(DATA EXTRACTS)
################
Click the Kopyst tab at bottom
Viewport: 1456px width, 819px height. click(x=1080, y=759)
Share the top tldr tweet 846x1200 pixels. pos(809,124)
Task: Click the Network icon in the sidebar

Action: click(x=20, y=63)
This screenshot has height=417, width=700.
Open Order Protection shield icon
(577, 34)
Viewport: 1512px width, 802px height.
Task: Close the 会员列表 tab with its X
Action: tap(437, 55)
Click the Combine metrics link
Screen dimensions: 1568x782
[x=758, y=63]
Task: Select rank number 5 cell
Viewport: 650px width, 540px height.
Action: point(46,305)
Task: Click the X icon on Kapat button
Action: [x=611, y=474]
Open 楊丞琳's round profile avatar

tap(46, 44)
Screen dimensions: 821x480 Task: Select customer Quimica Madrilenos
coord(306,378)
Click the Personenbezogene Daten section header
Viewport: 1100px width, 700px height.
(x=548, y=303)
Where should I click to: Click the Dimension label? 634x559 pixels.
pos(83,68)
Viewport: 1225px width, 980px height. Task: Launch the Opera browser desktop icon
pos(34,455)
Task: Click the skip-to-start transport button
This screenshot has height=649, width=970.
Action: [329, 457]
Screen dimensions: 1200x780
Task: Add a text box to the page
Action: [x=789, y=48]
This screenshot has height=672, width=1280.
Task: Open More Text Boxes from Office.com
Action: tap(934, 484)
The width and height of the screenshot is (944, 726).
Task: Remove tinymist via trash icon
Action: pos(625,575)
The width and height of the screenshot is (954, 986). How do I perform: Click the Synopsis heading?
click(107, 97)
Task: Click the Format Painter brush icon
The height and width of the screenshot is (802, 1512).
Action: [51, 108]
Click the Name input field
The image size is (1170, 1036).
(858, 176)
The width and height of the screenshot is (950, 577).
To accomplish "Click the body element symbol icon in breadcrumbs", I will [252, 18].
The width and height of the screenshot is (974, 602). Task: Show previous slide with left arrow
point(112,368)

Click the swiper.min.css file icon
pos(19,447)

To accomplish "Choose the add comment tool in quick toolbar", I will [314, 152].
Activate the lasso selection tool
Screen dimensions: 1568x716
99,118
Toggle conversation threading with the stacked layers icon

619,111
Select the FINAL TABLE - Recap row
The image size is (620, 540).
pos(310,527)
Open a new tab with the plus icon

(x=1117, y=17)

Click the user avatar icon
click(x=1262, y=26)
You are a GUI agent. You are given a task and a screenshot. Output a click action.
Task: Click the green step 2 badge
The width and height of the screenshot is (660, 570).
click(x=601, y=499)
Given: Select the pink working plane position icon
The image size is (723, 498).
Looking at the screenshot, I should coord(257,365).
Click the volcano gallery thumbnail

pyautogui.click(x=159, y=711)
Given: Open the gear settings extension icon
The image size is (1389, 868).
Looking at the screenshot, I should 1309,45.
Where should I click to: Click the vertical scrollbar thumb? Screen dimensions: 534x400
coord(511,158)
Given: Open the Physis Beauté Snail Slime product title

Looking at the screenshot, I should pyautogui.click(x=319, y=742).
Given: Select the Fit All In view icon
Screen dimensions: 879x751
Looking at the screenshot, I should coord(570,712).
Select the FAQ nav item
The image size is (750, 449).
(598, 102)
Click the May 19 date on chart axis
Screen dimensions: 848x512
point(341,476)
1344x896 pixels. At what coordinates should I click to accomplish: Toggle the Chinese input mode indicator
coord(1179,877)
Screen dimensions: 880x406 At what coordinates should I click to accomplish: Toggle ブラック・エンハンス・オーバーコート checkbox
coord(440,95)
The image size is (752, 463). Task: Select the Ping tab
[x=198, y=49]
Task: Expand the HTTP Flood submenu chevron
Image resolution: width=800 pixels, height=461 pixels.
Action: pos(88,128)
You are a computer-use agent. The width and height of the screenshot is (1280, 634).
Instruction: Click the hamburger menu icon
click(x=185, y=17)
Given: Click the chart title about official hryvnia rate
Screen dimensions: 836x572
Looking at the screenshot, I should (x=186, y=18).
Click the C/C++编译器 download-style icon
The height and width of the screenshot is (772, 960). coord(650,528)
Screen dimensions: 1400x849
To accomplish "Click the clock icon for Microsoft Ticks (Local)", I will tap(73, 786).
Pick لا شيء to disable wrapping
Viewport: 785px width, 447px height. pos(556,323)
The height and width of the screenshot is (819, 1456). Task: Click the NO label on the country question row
################
(EXERCISE DIRECTIONS) Copy out all of the records shown above exactly.

(TASK ANSWER)
Click the Kopyst tab at bottom
Viewport: 1456px width, 819px height. click(x=1080, y=759)
Share the top tldr tweet 846x1200 pixels. pos(809,124)
Task: Click the Network icon in the sidebar

Action: click(x=20, y=63)
This screenshot has height=417, width=700.
Open Order Protection shield icon
(577, 34)
Viewport: 1512px width, 802px height.
Task: Close the 会员列表 tab with its X
Action: tap(437, 55)
Click the Combine metrics link
Screen dimensions: 1568x782
[x=758, y=63]
Task: Select rank number 5 cell
Viewport: 650px width, 540px height.
Action: point(46,305)
Task: Click the X icon on Kapat button
Action: [x=611, y=474]
Open 楊丞琳's round profile avatar

tap(46, 44)
Screen dimensions: 821x480 Task: Select customer Quimica Madrilenos
coord(306,378)
Click the Personenbezogene Daten section header
Viewport: 1100px width, 700px height.
(x=548, y=303)
Where should I click to: Click the Dimension label? 634x559 pixels.
pos(83,68)
Viewport: 1225px width, 980px height. Task: Launch the Opera browser desktop icon
pos(34,455)
Task: Click the skip-to-start transport button
This screenshot has height=649, width=970.
Action: [329, 457]
Screen dimensions: 1200x780
Task: Add a text box to the page
Action: [x=789, y=48]
This screenshot has height=672, width=1280.
Task: Open More Text Boxes from Office.com
Action: tap(934, 484)
The width and height of the screenshot is (944, 726).
Task: Remove tinymist via trash icon
Action: pos(625,575)
The width and height of the screenshot is (954, 986). How do I perform: Click the Synopsis heading?
click(107, 97)
Task: Click the Format Painter brush icon
The height and width of the screenshot is (802, 1512).
Action: [51, 108]
Click the Name input field
The image size is (1170, 1036).
(858, 176)
The width and height of the screenshot is (950, 577).
To accomplish "Click the body element symbol icon in breadcrumbs", I will [252, 18].
The width and height of the screenshot is (974, 602). Task: Show previous slide with left arrow
point(112,368)

Click the swiper.min.css file icon
pos(19,447)

To accomplish "Choose the add comment tool in quick toolbar", I will [314, 152].
Activate the lasso selection tool
Screen dimensions: 1568x716
99,118
Toggle conversation threading with the stacked layers icon

619,111
Select the FINAL TABLE - Recap row
The image size is (620, 540).
pos(310,527)
Open a new tab with the plus icon

(x=1117, y=17)

Click the user avatar icon
click(x=1262, y=26)
You are a GUI agent. You are given a task and a screenshot. Output a click action.
Task: Click the green step 2 badge
The width and height of the screenshot is (660, 570).
click(x=601, y=499)
Given: Select the pink working plane position icon
The image size is (723, 498).
Looking at the screenshot, I should coord(257,365).
Click the volcano gallery thumbnail

pyautogui.click(x=159, y=711)
Given: Open the gear settings extension icon
The image size is (1389, 868).
Looking at the screenshot, I should 1309,45.
Where should I click to: Click the vertical scrollbar thumb? Screen dimensions: 534x400
coord(511,158)
Given: Open the Physis Beauté Snail Slime product title

Looking at the screenshot, I should pyautogui.click(x=319, y=742).
Given: Select the Fit All In view icon
Screen dimensions: 879x751
Looking at the screenshot, I should coord(570,712).
Select the FAQ nav item
The image size is (750, 449).
(598, 102)
Click the May 19 date on chart axis
Screen dimensions: 848x512
point(341,476)
1344x896 pixels. At what coordinates should I click to accomplish: Toggle the Chinese input mode indicator
coord(1179,877)
Screen dimensions: 880x406 At what coordinates should I click to accomplish: Toggle ブラック・エンハンス・オーバーコート checkbox
coord(440,95)
The image size is (752, 463). Task: Select the Ping tab
[x=198, y=49]
Task: Expand the HTTP Flood submenu chevron
Image resolution: width=800 pixels, height=461 pixels.
Action: pos(88,128)
You are a computer-use agent. The width and height of the screenshot is (1280, 634).
Instruction: Click the hamburger menu icon
click(x=185, y=17)
Given: Click the chart title about official hryvnia rate
Screen dimensions: 836x572
Looking at the screenshot, I should (x=186, y=18).
Click the C/C++编译器 download-style icon
The height and width of the screenshot is (772, 960). coord(650,528)
Screen dimensions: 1400x849
To accomplish "Click the clock icon for Microsoft Ticks (Local)", I will tap(73, 786).
Pick لا شيء to disable wrapping
Viewport: 785px width, 447px height. pos(556,323)
The height and width of the screenshot is (819, 1456). Task: Click the NO label on the country question row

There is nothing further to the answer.